[Top][All Lists]

[Date Prev][Date Next][Thread Prev][Thread Next][Date Index][Thread Index]

Proposal for the Java code too large problem

From: Di-an JAN
Subject: Proposal for the Java code too large problem
Date: Mon, 6 Oct 2008 07:30:48 -0700 (PDT)

In Java, each function is limited to 64K of bytecode, arrays are initalized
by using bytecodes to assign to each element, and all static initialization
are done by a single function, so with a complex grammar, it's possible
for all the parser tables to exceed the 64K static initializer limit
and get a "code too large" error from javac.

The solution depends on how big the grammar is:

Level 1: Use static initializers, limited to 64K bytecode total.
Most efficient for most grammars.  Currently used by Bison.

Level 2: Use one function for each array initialization, limited to 64K
bytecode per array.  Costs a few extra function calls at initialization.
Used by Byacc/J.

Level 3: Load tables from string literals or a file, in binary or text
format, limited to 2GB elements per array, 4GB UTF8 bytes per string
literal, and available memory.  Using a text format is inefficient
but should requires no changes outside the Java parser skeleton.
Using string literals instead of files makes the generated parser
self-contained, but may require encoding into 16-bit characters.
Beaver uses a single encoded string for its parser tables.
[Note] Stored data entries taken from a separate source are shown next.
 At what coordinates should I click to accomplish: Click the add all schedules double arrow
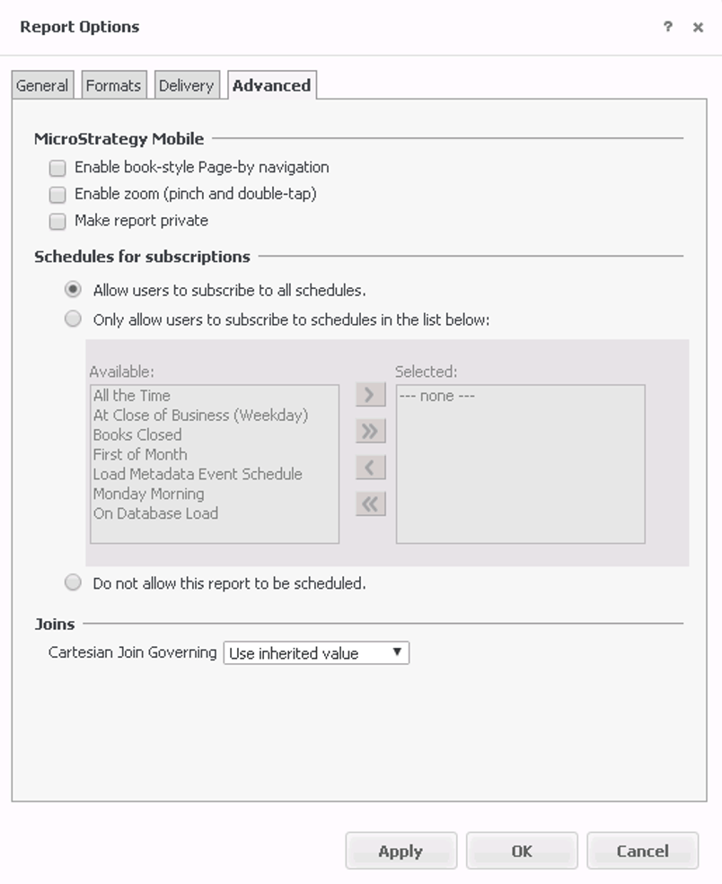click(370, 432)
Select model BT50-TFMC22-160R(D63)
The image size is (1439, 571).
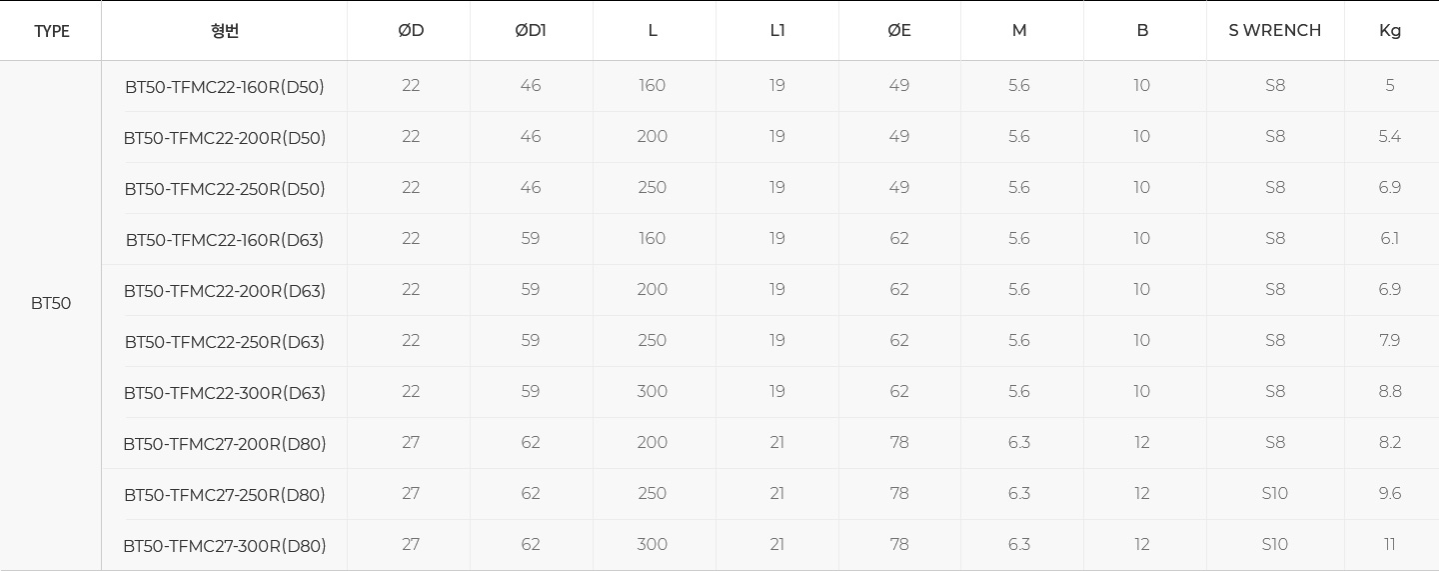pos(225,240)

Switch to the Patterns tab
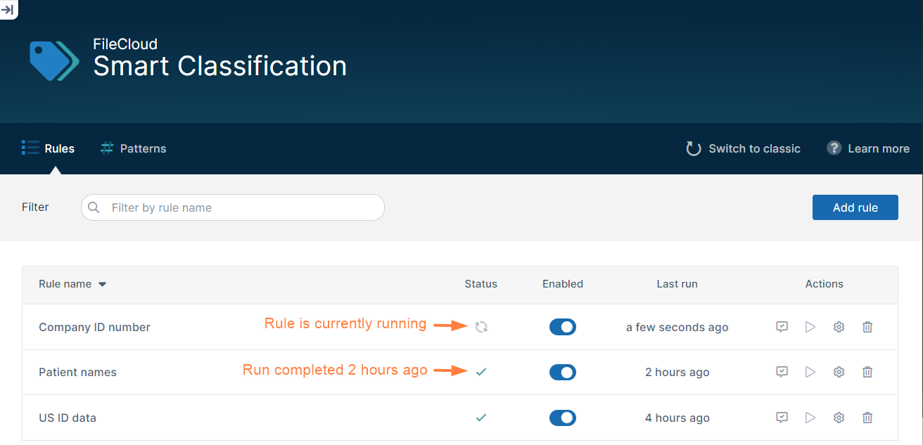[x=134, y=148]
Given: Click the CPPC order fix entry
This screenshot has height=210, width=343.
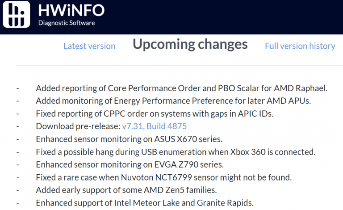Looking at the screenshot, I should click(155, 114).
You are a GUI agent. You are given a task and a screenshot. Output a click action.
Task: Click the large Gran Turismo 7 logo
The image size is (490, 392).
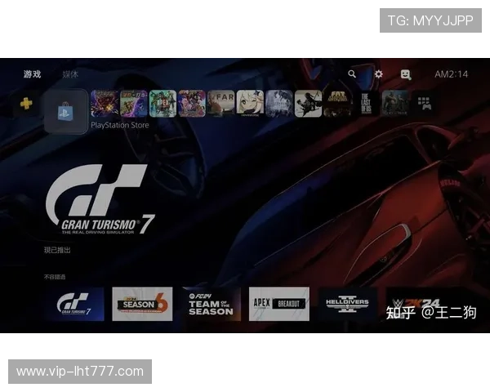[x=98, y=201]
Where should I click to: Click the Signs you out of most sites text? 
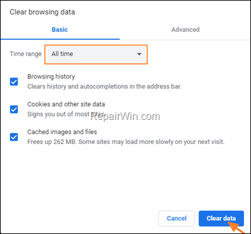(x=66, y=114)
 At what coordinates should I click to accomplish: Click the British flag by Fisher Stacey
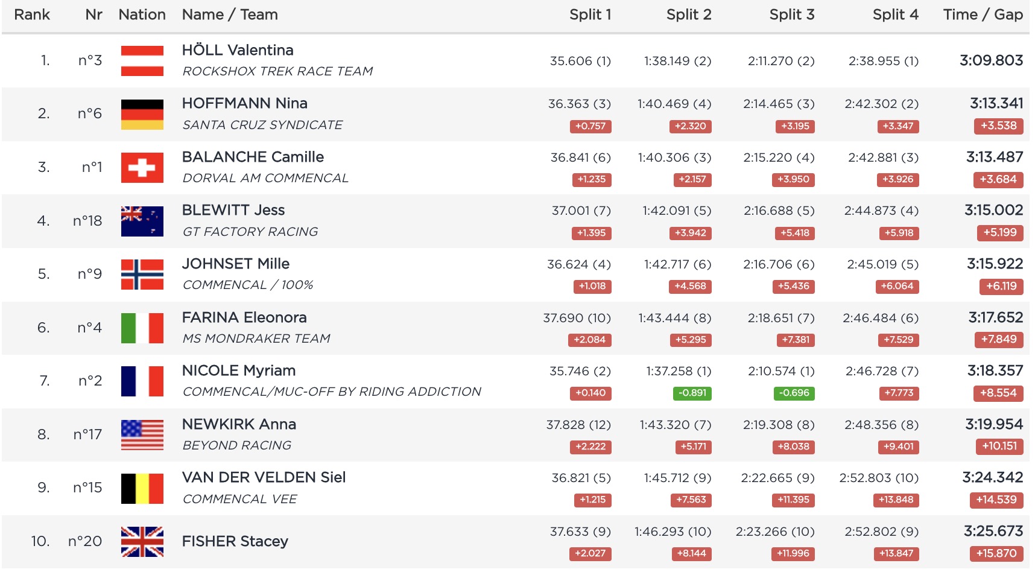tap(142, 542)
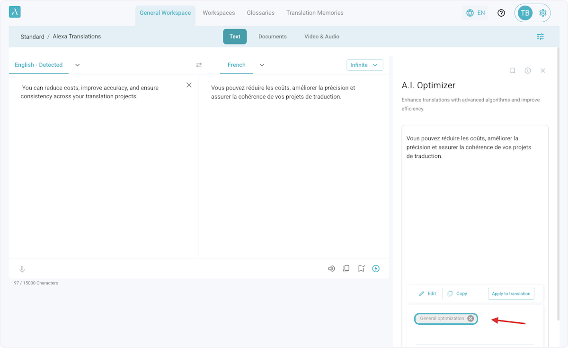Click the help question mark icon

click(x=501, y=13)
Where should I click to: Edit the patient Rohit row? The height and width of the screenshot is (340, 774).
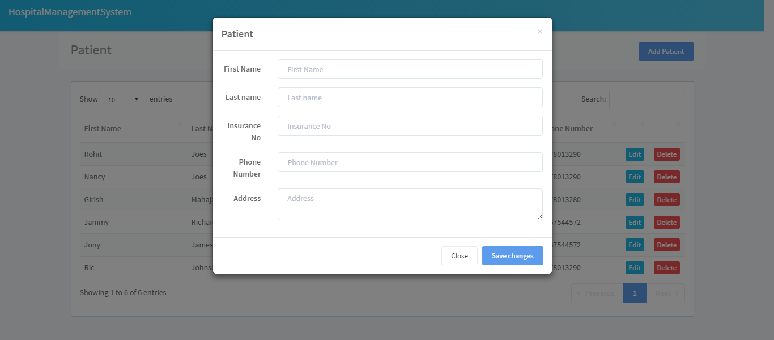635,154
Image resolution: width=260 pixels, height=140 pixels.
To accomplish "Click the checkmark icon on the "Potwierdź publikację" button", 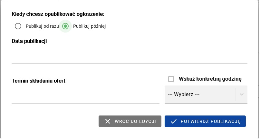I will point(174,121).
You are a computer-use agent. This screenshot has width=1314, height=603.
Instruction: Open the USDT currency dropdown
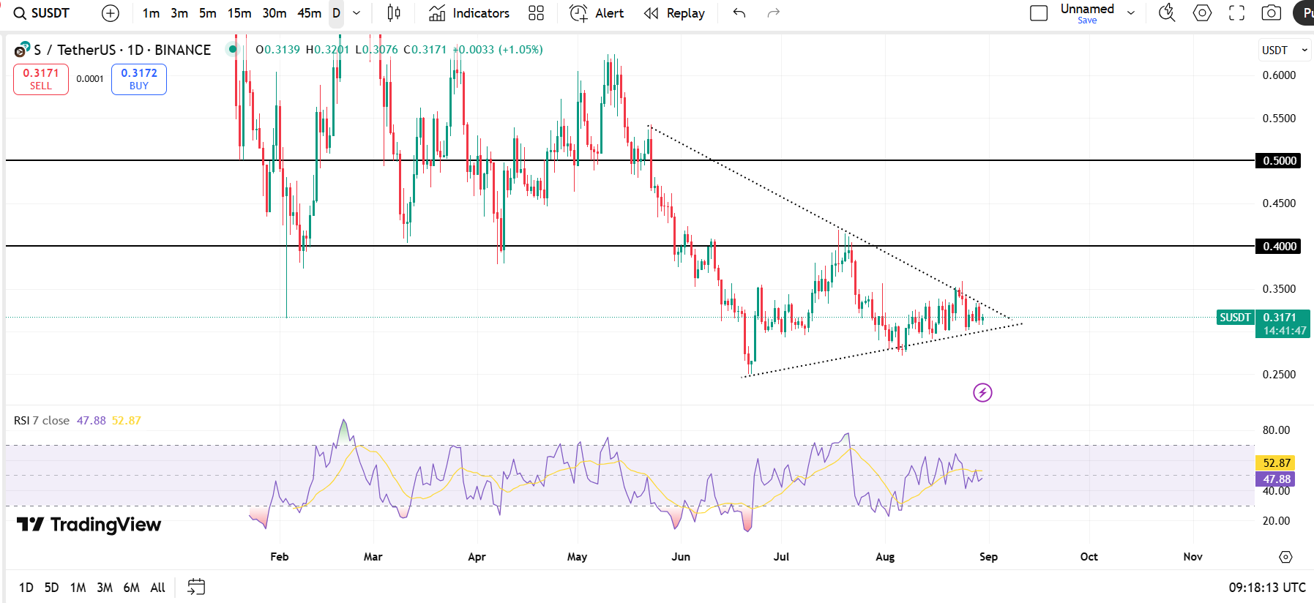tap(1284, 50)
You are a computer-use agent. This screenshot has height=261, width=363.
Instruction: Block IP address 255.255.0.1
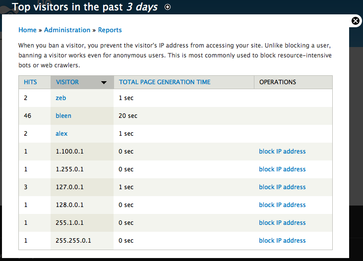[x=282, y=240]
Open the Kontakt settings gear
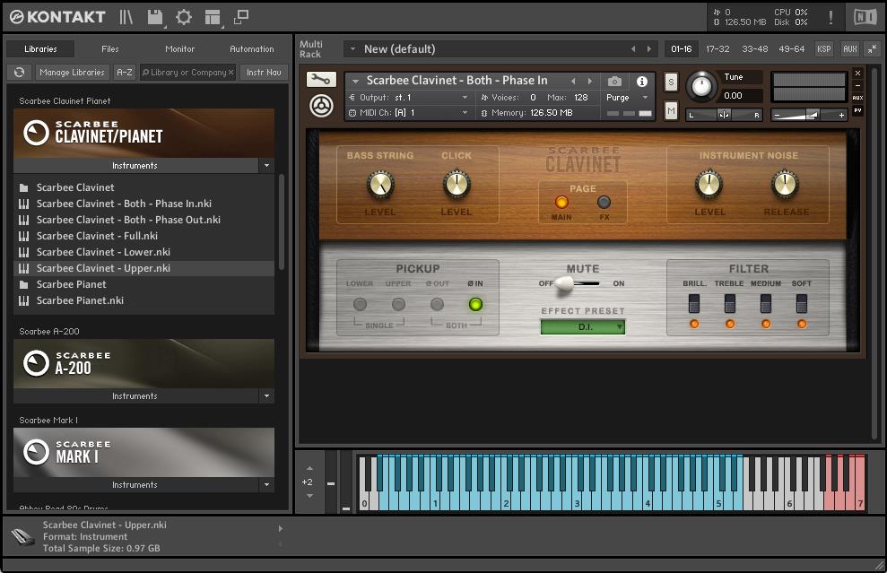The image size is (887, 573). pos(184,17)
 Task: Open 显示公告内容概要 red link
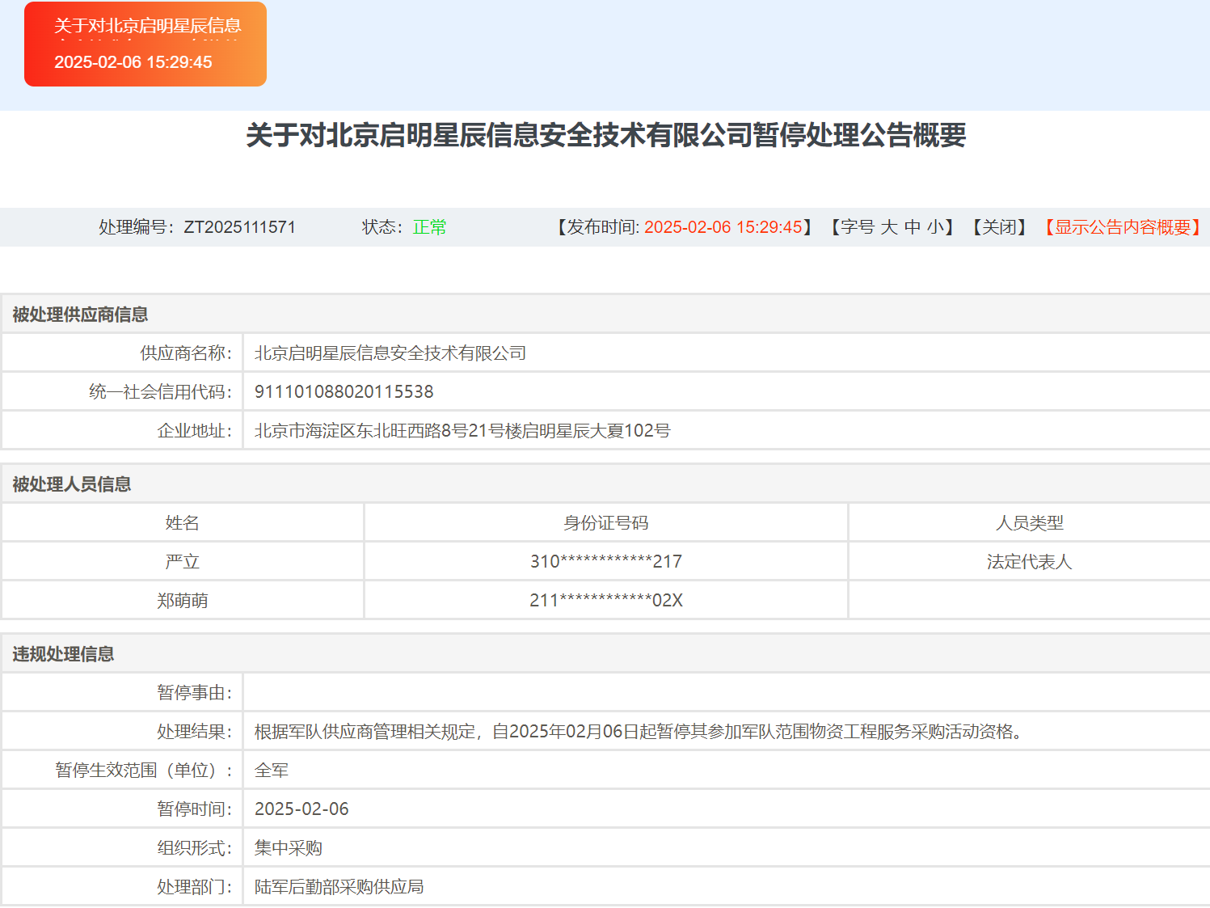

Which of the following solutions do people prefer?  Or something else?
I think they're all fairly easy and I'm willing to try implementing them.

Solution 2: Goto Level 2 unconditionally.

Solution 3: Select strategy the the following interface:

%define parser_tables "small" // Level 1, default
%define parser_tables "medium"        // Level 2


%define parser_tables "large" // Level 3 in string literals
%define external_parser_tables "[FILENAME]"
%define yypact_table "..."    // per table strategy

(At first I wanted to choose names that are short, descriptive, and fairly
easy to remember, but then, small/medium/large is even easier to remember
and allows the underlying implementation to change.  Also, it's like the
old x86 memory model: small is one 64K code segment, medium is multiple
64K code segments, (compact is multiple 64K data segments, large is multiple
64K code and data segments) and huge is larger-than-64K data segments.)